A 
						media report this week suggests that Gian Mario Rossignolo has found an Indian 
						institutional investor to pump 100 million euros 
						into his ambitious plans to revive the DeTomaso name 
						with a series of sports/luxury vehicles. The report 
						comes from the Wall Street Journal which quotes 
						"a person familiar with the matter". 
						 
						After several years of trying to get his project off the 
						ground, including an ill fated attempt to tie up with 
						Lilli Bertone's failing contract manufacturing division, 
						Rossignolo, along with his son Gian Paolo, showed off 
						his first concept vehicle at the Geneva Motor Show in 
						March this year, the Deauville, a 
						5-door luxury crossover.
						However the showcar was widely panned.
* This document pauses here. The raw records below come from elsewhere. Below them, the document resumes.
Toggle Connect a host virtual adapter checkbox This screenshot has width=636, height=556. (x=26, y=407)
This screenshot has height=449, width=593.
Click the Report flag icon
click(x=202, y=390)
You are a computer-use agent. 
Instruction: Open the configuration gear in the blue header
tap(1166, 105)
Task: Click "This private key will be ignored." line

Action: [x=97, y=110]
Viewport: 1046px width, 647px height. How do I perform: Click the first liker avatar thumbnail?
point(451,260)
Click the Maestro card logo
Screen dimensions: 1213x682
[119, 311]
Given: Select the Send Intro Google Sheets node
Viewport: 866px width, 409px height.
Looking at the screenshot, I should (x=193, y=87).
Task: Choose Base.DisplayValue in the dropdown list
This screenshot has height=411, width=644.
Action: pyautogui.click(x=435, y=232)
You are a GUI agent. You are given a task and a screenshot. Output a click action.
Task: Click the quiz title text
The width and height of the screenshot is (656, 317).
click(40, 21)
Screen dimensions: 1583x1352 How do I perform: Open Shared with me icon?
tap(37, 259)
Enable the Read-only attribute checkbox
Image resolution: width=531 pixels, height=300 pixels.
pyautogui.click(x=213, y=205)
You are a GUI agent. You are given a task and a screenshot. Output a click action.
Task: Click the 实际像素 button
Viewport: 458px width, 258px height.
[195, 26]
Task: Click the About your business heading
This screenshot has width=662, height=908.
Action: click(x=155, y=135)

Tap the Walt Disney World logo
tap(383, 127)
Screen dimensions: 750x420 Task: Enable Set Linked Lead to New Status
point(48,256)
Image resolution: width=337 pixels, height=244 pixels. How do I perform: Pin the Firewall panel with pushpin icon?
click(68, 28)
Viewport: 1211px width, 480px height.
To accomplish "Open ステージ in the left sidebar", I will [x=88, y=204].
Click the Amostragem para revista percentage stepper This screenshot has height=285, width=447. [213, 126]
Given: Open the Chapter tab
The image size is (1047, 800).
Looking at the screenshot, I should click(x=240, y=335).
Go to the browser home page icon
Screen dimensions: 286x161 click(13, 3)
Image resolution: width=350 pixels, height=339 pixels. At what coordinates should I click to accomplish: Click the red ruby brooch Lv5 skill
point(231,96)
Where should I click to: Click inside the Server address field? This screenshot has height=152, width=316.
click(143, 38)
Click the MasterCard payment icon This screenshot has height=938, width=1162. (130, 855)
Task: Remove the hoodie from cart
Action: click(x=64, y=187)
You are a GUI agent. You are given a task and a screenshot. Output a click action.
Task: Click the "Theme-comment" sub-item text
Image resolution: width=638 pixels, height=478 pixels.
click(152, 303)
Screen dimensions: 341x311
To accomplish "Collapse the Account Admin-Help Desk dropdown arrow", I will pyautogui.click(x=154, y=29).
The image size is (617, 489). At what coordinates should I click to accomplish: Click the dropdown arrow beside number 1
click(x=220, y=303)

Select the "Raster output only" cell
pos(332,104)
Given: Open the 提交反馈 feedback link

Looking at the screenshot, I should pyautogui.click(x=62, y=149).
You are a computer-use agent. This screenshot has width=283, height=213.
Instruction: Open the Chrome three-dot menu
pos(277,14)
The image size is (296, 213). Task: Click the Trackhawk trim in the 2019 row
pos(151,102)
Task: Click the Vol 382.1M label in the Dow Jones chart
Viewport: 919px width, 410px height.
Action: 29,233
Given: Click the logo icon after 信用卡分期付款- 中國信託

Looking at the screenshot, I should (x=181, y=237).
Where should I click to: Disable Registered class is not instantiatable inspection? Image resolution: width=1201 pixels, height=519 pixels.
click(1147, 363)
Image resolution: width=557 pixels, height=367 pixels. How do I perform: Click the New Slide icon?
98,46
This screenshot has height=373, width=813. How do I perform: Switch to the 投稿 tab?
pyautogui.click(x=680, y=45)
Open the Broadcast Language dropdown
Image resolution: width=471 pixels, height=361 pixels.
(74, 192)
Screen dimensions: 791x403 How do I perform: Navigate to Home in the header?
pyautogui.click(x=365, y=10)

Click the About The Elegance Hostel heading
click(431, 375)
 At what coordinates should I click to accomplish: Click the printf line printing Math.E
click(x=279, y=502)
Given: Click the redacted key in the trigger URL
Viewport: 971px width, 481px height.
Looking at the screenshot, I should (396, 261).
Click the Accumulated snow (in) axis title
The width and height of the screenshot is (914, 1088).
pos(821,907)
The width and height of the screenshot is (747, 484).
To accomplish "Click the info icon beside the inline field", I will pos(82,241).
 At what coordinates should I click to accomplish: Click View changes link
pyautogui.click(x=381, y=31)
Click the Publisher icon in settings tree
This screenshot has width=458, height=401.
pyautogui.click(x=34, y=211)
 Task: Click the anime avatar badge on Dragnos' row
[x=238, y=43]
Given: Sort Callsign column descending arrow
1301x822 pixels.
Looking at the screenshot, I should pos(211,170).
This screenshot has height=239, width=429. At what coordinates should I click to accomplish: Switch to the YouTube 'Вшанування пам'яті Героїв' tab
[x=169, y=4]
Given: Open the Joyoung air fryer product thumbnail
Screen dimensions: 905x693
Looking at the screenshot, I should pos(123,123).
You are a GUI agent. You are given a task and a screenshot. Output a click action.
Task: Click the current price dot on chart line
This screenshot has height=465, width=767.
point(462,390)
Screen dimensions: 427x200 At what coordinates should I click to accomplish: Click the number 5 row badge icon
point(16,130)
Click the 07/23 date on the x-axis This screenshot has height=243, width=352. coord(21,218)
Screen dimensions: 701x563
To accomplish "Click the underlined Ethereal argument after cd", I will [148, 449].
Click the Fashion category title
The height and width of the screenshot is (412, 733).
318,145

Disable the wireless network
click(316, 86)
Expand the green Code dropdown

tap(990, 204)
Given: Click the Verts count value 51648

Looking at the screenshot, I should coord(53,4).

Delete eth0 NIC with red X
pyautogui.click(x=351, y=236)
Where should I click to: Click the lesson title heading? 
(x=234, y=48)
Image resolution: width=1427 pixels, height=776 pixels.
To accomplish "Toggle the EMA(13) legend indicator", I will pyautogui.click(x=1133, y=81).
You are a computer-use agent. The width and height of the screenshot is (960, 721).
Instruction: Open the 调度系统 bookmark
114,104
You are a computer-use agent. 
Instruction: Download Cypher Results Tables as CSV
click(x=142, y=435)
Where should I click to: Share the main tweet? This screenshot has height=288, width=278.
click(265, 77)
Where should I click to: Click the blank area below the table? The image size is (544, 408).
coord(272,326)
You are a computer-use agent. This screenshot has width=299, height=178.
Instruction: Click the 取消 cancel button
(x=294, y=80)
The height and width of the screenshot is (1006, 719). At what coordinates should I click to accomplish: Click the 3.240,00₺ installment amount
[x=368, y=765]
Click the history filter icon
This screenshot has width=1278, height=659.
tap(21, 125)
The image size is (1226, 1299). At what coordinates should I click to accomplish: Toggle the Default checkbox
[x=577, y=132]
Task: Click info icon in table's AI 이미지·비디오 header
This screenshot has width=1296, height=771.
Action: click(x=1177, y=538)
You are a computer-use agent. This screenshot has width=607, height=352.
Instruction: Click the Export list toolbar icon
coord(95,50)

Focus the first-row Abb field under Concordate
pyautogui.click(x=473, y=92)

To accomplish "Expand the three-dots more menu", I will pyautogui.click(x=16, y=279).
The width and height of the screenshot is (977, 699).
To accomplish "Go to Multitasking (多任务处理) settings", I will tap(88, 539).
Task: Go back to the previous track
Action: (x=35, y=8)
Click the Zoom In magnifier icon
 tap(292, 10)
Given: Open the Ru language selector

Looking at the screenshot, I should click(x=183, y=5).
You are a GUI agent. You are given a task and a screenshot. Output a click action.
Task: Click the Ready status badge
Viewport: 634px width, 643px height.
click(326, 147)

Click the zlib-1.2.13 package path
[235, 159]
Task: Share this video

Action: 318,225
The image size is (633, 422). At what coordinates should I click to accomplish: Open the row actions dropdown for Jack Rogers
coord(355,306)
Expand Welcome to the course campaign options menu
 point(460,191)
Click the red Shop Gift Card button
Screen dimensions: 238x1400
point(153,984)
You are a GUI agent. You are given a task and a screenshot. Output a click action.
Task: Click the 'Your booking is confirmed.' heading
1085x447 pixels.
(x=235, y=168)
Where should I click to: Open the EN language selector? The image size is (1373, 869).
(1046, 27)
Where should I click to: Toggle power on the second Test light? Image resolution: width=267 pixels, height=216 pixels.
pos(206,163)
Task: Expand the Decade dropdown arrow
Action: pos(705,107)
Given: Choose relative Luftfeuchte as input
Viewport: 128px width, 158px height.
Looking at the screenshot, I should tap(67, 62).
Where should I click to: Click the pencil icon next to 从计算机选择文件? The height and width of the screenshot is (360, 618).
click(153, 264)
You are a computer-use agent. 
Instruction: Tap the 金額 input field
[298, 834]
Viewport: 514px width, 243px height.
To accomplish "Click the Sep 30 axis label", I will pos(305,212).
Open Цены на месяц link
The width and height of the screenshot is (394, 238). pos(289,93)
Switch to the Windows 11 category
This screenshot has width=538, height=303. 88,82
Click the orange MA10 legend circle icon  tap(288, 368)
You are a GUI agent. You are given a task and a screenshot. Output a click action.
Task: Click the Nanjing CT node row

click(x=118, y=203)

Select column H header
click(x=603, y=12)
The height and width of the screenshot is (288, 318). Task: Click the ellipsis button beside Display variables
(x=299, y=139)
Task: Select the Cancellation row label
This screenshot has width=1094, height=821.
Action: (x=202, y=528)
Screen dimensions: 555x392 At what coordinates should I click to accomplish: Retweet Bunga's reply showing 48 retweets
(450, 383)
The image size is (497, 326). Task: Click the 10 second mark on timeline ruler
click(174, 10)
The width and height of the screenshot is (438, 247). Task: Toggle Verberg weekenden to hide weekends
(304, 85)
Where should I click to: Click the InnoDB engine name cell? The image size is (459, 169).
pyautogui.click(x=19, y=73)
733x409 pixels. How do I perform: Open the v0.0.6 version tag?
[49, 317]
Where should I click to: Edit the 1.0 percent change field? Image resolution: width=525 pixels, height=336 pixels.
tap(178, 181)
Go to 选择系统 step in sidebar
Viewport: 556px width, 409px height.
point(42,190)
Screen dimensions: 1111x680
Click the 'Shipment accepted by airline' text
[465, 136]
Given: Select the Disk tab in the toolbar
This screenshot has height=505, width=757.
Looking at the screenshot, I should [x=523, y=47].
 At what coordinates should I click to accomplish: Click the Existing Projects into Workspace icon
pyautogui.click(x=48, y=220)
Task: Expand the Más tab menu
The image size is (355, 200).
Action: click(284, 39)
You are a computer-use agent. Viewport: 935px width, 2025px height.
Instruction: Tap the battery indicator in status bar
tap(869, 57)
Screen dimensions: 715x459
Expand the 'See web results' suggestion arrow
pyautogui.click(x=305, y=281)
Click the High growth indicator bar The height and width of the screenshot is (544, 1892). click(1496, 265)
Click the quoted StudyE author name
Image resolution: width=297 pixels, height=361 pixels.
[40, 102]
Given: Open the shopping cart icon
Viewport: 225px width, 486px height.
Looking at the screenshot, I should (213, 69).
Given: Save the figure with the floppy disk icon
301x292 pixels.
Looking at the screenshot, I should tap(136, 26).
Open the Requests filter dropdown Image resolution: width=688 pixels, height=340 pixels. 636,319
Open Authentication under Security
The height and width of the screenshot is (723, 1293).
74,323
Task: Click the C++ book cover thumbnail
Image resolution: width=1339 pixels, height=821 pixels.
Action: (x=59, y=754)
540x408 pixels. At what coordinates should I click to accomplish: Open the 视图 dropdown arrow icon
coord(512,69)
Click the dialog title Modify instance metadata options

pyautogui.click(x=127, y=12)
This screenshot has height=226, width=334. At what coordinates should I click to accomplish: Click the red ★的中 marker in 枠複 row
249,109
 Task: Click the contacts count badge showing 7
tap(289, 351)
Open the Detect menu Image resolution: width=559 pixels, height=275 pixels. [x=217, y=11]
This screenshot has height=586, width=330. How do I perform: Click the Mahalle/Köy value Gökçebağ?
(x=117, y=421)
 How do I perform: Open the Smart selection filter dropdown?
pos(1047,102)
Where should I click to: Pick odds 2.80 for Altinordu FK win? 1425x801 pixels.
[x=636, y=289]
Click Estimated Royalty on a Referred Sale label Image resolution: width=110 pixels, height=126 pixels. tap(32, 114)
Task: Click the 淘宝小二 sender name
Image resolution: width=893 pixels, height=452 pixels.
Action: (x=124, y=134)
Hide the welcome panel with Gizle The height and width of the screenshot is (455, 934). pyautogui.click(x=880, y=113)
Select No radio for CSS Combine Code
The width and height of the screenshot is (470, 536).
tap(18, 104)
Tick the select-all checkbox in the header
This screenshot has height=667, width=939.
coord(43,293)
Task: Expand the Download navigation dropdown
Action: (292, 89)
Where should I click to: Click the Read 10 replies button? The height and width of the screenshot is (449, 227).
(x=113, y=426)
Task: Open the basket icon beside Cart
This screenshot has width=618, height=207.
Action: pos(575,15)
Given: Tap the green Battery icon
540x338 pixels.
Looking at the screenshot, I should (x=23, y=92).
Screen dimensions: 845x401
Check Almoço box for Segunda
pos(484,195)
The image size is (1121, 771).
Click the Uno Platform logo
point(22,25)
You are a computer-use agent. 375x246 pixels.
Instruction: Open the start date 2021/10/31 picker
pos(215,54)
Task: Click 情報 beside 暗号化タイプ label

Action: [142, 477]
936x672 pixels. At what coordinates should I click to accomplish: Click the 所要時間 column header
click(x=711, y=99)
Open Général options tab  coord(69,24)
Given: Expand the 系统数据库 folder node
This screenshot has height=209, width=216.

The entire 
						cabin of the Cadillac SRX crossover had been lifted 
						straight into the Deauville 
						and it was unclear whether the car shown under the 
						spotlights in Geneva was actually anything more than a 
						light reskin of 
						GM's Theta Premium architecture. 
						The engines DeTomaso quoted at the Geneva preview fit 
						with the SRX line-up while the Rossignolo also said the 
						crossover would feature four wheel drive which is 
						already engineered into Theta. Pininfarina carried out 
						the Deauville's 
						design and was responsible styling which was in the most 
						part quite bland, the Turinese firm having landed the 
						job as part of a deal to sell its contract manufacturing 
						facility in Grugliasco. 
						 
						Rossignolo promised to show a second vehicle this year, 
						this time a sports car that would revive the brand's 
						famous Pantera name on its 40th anniversary, but so far 
						there has been no signs of this model appearing and the 
						whole DeTomaso project has vanished off the radar since 
						its spring debut. Pininfarina's former contract 
						manufacturing facility in Grugliasco which was acquired 
						by Rossignolo in 2009 has sprouted DeTomaso badging on 
						the office block at the front although there seems to be 
						as yet few signs of activity from the sprawling assembly 
						plant. 
						 
						A former Lancia marketing chief who was once the CEO of 
						Telecom Italia, Rossignolo hopes to revive the DeTomaso 
						brand with vehicles that use innovative method to form 
						the aluminum structures, dubbed UNIVIS, using fewer tools and 
						dies than would normally be the case. 
						 
						The biggest hurdle seems to be a chronic lack of funding 
						with Rossignolo proposing a budget of just 116 million 
						euros to develop three models, an optimistic challenge 
						to undertake when OEMs can spend upwards of a billion 
						euros on model development. Even an additional 100 
						million euro injection is unlikely to go very far 
						towards the objective, which calls for a third model, a 
						limousine, to be added next year. Lotus, for example, 
						has been widely ridiculed for its sweeping plans to 
						develop five cars on a budget of around 1.5 billion 
						euros. The news however does show that Rossignolo is 
						still trying to achieve his dream and at the same time 
						revive the DeTomaso name which fell into bankruptcy soon 
						after Alejandro DeTomaso's death in 2003.